Once it has finished parsing the xref information, gnatinspect displays an
interactive prompt, where a number of commands can be used to perform
queries. In a lot of cases, these commands take some file information as
argument (either just the file, or an entity name and the file in which it
is defined).

.. index:: projects; aggregate projects

The file names can be given as either a base name, or relative to the current
directory, or even a full name.  But file names are ambiguous (even when a full
path is specified) when aggregate projects are used. It is valid for a given
file to be part of multiple aggregate projects, and depending on the project we
are considering the result of the xref queries might vary).

To remove the ambiguity, it is possible to specify the project to which the
file belongs. The project is specified either as a project name (which itself
could be ambiguous with aggregate projects), or as a full path.

In all commands below, whenever the parameter specifies ":file", you can
use instead ":file:project" if there are ambiguities. It is also possible
not to specify the file, in which case the entity will be looked for in all
sources of the project.

Here is the full list of commands supported by gnatinspect:

* *decl name:file:line:column* is probably the most useful command. Given a
  reference to an entity, it will indicate where the entity is declared.

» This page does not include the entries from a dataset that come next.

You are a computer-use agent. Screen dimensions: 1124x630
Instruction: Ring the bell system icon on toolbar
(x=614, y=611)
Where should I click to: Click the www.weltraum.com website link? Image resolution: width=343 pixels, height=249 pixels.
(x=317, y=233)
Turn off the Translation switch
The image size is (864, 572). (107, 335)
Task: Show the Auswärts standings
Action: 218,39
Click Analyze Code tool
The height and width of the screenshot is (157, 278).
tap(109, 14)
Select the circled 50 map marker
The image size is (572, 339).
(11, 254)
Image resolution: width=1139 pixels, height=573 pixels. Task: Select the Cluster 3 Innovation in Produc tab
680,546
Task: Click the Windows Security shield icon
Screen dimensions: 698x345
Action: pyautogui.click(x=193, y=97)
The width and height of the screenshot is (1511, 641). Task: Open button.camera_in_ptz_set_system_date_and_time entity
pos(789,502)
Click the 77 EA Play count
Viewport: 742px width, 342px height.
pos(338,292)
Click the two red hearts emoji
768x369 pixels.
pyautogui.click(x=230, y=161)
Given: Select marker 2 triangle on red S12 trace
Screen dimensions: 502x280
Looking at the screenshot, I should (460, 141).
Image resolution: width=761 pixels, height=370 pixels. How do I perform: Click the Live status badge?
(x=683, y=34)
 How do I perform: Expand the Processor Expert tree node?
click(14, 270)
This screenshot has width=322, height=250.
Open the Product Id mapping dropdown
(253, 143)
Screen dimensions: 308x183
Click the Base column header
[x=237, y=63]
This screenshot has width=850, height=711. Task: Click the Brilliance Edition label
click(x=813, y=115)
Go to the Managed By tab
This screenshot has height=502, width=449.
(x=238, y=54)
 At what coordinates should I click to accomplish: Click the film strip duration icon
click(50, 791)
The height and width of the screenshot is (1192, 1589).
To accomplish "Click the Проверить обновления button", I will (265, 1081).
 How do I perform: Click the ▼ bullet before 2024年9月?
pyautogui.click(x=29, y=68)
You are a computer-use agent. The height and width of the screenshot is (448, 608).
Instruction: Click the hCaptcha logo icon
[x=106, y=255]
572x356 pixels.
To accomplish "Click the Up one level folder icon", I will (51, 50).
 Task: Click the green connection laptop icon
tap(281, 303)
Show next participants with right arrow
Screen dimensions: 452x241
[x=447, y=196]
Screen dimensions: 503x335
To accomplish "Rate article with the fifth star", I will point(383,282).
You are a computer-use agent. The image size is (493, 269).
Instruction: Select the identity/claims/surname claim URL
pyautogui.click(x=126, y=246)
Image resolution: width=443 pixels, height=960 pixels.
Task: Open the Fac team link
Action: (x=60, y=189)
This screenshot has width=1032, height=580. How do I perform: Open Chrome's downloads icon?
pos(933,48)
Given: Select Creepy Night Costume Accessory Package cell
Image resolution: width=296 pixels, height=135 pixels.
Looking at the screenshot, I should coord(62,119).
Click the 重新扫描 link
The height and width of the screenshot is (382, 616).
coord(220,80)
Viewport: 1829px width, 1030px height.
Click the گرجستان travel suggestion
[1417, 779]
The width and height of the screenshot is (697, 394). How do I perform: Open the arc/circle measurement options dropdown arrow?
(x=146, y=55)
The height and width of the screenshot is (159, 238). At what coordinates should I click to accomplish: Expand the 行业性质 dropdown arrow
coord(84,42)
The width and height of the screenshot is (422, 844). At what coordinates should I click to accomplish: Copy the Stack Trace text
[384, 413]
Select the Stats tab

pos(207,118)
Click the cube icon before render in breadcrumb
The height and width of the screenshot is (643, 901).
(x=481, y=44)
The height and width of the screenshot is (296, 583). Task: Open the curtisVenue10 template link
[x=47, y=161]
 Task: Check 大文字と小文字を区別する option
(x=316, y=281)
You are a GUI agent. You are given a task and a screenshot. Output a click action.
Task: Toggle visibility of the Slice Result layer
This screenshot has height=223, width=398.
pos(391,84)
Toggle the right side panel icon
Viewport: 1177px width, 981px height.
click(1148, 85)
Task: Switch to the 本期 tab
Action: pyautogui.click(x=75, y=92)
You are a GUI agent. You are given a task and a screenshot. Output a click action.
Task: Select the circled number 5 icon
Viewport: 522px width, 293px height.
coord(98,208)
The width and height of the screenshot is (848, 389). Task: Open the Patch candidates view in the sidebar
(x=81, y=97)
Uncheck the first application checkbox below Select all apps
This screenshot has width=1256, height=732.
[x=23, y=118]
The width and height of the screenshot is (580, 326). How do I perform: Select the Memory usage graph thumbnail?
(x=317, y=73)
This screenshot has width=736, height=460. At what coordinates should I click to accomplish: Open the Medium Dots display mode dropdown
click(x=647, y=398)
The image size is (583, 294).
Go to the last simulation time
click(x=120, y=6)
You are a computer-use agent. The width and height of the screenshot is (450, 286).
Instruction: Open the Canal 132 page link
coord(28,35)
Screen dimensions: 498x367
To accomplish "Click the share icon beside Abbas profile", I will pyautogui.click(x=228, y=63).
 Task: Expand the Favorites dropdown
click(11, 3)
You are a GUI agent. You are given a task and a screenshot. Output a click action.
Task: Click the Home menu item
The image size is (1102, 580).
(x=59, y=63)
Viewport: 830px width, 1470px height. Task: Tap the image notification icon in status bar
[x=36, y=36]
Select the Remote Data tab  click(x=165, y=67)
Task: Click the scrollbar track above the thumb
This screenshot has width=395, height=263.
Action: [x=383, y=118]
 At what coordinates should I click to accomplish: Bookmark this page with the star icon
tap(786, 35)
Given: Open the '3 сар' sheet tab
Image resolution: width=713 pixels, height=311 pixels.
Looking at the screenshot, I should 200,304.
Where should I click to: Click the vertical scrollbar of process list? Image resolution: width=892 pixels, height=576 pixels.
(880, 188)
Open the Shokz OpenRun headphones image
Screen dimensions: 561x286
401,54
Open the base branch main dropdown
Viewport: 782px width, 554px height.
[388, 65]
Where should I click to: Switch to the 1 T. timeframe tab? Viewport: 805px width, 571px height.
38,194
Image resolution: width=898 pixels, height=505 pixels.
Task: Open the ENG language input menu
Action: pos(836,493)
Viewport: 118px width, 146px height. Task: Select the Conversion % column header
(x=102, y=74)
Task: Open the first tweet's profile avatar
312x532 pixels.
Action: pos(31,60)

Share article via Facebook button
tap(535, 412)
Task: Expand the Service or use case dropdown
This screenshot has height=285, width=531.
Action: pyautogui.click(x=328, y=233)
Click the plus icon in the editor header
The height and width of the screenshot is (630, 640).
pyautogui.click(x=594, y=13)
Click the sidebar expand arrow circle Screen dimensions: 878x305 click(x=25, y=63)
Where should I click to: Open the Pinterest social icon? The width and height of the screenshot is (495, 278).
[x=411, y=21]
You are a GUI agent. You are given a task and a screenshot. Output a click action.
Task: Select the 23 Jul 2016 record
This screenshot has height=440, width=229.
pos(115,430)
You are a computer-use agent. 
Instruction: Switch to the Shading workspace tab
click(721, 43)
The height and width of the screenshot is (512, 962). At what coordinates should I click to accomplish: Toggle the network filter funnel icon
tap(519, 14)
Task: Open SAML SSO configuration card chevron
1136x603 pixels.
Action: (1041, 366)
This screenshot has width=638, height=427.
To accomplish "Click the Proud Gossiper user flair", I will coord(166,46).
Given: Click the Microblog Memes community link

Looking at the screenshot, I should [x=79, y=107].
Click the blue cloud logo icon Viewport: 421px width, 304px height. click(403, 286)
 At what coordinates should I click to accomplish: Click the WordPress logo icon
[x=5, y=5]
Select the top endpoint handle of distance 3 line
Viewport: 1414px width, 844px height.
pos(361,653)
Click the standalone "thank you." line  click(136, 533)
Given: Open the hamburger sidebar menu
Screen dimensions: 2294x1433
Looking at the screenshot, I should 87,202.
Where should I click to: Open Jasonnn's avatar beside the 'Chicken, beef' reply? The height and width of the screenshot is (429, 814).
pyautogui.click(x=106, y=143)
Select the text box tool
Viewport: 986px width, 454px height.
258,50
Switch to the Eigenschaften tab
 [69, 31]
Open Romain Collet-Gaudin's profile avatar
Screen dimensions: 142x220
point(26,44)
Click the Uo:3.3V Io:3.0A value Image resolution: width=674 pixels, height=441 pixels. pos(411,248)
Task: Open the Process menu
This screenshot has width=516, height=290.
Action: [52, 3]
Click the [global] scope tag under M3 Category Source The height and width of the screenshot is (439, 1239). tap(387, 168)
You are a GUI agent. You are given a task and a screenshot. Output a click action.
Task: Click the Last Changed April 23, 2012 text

The
  line and column informations are optional::

       >>> decl Func:file.adb:12
       Func:/some/path/file2.adb:20:9

* *body name:file:line:column* is similar to *decl*, but will return the
  location of the body of the entity. When the entity is an Ada private type,
  its body is in fact the location of the full declaration for that type.

* *refs name:file:line:column* displays all known references to the entity.

* *refs_overriding name:file:line:column* displays all known references to the
  entity or one of its overriding entities

* *doc name:file:line:column* will display documentation for the entity. The
  exact format for the entity might change in future versions of gnatinspect,
  but will in general include the type of entity, the location of its
  declaration, and any comment associated with it in the source code::

      >>> doc Func:file.adb
      procedure declared at /some/path/file2.adb:20:9

      And the comments written below Func in file2.adb

* *fields name:file:line:column* displays the fields of an Ada record type
  or a C struct::

      >>> fields Rec:file.ads:20
      A:/some/path/file.ads:21
      B:/some/path/file.ads:22

* *child_types name:file:line:column* lists all child types for this entity,
  for instance classes that inherit from the entity. This is the opposite of
  *parent_types*.

* *child_types_recursive name:file:line:column* is similar to *child_types*
  but will also list the child types of the children. This query can be used
  to find a whole tagged type hierarchy (or class hierarchy in C++).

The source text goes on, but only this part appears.